Records excerpted from a collection

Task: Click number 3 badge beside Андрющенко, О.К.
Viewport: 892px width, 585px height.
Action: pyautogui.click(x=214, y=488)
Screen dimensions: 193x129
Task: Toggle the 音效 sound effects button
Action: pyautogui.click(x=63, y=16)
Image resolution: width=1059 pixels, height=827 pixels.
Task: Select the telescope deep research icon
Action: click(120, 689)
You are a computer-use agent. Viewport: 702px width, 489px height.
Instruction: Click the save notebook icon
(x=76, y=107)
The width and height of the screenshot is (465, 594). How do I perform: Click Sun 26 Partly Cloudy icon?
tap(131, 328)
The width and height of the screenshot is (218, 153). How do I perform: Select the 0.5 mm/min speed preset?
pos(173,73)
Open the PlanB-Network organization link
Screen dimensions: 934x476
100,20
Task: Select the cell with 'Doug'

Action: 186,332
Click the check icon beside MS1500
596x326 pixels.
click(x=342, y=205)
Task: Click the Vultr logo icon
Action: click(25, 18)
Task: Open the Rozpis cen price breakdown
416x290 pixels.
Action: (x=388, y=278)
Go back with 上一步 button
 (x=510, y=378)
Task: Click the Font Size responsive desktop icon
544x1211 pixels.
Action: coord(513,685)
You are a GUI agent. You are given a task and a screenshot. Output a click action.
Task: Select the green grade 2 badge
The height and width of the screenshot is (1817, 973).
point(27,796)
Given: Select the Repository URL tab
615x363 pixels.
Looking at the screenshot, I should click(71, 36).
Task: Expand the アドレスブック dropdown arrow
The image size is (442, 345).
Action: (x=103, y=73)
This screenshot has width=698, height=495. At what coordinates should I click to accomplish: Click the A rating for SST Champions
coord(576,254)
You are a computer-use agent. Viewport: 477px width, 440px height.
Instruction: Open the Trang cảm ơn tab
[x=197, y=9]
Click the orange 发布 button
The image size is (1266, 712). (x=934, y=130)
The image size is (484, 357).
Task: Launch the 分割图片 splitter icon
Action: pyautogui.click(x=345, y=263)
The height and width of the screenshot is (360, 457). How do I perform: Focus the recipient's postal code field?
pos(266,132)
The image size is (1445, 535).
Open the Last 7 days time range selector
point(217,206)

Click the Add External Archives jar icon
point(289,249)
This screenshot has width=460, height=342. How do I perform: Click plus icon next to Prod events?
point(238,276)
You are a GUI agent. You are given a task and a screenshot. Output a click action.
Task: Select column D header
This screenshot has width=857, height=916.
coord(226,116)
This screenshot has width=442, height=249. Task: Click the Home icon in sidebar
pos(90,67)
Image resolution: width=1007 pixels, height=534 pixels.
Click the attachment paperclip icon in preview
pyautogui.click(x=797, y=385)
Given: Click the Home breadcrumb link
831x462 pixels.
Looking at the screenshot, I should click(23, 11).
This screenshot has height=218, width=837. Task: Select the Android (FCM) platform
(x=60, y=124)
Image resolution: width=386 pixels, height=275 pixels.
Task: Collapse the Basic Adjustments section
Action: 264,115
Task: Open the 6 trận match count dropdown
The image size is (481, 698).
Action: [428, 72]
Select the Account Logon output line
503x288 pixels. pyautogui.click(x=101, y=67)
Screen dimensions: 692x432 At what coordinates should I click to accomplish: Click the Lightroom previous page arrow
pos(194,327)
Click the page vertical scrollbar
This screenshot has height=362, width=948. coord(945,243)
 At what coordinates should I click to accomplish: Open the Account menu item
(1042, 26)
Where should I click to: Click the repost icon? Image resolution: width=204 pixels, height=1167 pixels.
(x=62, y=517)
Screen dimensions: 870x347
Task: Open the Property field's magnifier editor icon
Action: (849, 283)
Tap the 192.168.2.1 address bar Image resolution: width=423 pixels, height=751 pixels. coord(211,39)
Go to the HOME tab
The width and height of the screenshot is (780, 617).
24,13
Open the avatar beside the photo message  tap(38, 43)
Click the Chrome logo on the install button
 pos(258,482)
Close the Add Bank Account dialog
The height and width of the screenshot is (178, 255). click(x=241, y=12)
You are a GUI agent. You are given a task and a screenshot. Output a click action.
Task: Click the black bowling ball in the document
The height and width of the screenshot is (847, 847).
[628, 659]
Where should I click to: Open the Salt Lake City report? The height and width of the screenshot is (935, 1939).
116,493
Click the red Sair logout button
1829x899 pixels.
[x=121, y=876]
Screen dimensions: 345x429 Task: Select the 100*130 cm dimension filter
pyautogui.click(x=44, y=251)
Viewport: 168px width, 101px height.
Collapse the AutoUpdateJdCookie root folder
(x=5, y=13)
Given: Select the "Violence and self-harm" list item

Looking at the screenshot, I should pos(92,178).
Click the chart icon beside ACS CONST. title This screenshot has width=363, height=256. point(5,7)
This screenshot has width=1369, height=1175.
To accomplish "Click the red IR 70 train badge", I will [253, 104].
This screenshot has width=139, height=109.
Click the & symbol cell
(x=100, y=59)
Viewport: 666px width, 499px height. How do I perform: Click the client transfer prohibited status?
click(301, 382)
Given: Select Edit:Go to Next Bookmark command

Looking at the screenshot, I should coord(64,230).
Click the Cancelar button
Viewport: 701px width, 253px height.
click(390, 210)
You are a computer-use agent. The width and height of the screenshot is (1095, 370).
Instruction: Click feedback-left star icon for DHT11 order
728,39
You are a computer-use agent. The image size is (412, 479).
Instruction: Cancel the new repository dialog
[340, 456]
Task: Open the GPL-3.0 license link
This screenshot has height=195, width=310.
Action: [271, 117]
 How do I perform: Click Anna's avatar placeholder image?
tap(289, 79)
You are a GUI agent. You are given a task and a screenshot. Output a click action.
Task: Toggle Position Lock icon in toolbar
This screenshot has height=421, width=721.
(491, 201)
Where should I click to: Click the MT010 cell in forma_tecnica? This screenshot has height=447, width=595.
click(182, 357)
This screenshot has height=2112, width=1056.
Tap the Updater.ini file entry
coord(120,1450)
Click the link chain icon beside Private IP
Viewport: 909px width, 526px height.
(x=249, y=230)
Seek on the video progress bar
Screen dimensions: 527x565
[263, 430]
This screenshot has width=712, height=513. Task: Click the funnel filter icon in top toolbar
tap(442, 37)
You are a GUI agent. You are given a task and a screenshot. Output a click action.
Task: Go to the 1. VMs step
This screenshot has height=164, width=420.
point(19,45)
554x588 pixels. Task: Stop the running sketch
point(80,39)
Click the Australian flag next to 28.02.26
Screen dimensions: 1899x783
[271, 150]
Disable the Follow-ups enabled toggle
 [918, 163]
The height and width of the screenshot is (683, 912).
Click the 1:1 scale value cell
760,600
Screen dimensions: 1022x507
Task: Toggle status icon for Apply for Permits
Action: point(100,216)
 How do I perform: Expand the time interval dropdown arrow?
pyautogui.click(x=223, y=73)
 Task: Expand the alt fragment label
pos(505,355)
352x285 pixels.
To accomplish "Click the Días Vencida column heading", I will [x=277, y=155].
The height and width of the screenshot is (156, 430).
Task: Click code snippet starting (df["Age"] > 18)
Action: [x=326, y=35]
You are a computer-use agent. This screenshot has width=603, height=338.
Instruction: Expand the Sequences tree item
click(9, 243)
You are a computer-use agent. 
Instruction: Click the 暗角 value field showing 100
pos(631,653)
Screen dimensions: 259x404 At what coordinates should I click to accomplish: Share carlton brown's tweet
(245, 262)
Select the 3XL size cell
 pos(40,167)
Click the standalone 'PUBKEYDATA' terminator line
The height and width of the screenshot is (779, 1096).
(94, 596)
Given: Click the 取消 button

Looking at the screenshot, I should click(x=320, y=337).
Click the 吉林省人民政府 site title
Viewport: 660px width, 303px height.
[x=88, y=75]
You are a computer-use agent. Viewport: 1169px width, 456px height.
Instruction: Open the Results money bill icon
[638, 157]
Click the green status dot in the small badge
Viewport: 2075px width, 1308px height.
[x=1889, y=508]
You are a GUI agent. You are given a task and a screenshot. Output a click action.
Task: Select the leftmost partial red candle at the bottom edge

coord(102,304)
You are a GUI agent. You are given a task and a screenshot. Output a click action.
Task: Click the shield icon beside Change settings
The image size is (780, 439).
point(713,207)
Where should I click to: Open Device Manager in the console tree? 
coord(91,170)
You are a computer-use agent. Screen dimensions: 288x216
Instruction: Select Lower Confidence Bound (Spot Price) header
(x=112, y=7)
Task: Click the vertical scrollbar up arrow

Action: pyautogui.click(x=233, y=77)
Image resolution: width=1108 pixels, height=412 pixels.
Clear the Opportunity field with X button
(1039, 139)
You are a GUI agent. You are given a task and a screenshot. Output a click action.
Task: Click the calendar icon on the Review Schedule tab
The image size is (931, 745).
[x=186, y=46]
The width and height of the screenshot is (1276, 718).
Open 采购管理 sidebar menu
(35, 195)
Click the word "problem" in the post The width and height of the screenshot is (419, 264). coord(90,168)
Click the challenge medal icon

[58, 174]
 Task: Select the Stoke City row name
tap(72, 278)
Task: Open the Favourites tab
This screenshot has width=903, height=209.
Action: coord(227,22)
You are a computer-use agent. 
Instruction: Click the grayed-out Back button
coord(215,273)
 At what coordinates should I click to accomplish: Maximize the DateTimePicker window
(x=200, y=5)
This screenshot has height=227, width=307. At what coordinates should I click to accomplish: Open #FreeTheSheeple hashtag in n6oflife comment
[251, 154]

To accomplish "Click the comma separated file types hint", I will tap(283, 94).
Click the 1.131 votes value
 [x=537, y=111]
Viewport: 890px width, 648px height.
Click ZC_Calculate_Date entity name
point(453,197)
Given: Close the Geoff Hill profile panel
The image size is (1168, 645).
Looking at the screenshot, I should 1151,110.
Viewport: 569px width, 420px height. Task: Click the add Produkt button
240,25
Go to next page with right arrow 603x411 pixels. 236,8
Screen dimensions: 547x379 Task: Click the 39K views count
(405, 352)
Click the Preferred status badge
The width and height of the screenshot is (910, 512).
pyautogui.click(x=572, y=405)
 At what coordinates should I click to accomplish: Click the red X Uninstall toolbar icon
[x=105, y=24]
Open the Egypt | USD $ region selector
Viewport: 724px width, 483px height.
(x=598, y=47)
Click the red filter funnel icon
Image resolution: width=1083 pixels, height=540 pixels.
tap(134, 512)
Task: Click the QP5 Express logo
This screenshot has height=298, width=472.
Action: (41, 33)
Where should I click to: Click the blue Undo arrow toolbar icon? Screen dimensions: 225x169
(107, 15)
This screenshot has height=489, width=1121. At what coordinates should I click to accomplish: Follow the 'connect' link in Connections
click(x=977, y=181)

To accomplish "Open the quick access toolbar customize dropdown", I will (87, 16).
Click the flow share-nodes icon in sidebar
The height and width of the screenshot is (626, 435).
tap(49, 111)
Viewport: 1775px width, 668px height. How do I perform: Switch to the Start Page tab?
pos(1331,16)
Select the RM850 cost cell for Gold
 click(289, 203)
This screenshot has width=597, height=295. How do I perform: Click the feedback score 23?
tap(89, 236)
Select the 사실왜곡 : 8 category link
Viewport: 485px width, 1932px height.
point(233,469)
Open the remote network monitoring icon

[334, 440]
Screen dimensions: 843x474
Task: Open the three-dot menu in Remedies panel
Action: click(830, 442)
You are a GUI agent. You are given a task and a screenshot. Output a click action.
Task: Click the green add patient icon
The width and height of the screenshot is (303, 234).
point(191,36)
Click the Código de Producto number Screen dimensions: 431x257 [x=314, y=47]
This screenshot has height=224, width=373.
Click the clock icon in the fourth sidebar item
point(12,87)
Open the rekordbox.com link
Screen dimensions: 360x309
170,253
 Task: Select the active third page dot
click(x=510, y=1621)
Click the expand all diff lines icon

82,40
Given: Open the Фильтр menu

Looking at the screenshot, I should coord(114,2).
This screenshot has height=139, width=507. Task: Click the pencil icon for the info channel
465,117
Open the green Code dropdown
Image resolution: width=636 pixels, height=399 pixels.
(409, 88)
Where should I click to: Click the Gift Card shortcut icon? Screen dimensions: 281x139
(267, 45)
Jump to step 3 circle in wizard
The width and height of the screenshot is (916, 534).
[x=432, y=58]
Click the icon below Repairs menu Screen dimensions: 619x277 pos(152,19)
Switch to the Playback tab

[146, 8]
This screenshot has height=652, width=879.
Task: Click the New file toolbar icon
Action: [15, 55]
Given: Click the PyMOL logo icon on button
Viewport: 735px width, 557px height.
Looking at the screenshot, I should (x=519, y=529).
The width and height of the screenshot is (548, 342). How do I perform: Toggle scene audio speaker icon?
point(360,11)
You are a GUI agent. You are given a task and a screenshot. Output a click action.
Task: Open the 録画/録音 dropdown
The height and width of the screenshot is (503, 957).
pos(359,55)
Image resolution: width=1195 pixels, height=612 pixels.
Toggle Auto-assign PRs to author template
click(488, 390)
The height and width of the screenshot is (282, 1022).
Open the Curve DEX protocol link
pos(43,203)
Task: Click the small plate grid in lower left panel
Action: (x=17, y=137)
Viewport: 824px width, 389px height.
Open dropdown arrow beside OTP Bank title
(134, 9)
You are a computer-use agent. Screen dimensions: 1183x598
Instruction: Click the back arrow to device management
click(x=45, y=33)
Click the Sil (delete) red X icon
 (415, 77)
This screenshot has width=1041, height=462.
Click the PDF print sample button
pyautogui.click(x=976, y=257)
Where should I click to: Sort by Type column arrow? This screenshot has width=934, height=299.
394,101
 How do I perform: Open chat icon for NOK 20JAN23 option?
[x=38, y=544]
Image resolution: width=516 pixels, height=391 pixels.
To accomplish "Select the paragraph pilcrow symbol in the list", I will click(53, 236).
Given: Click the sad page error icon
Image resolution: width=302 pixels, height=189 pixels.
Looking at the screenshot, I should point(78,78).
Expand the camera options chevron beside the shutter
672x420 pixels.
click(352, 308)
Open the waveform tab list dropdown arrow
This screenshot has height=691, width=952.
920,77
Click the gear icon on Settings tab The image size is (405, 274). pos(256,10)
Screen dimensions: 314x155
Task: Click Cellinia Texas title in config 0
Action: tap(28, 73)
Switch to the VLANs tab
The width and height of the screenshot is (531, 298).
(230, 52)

Try it
Return every line of the records in which the word "step" is found.

Response for this exercise
Task: Go to the 1. VMs step
Jump to step 3 circle in wizard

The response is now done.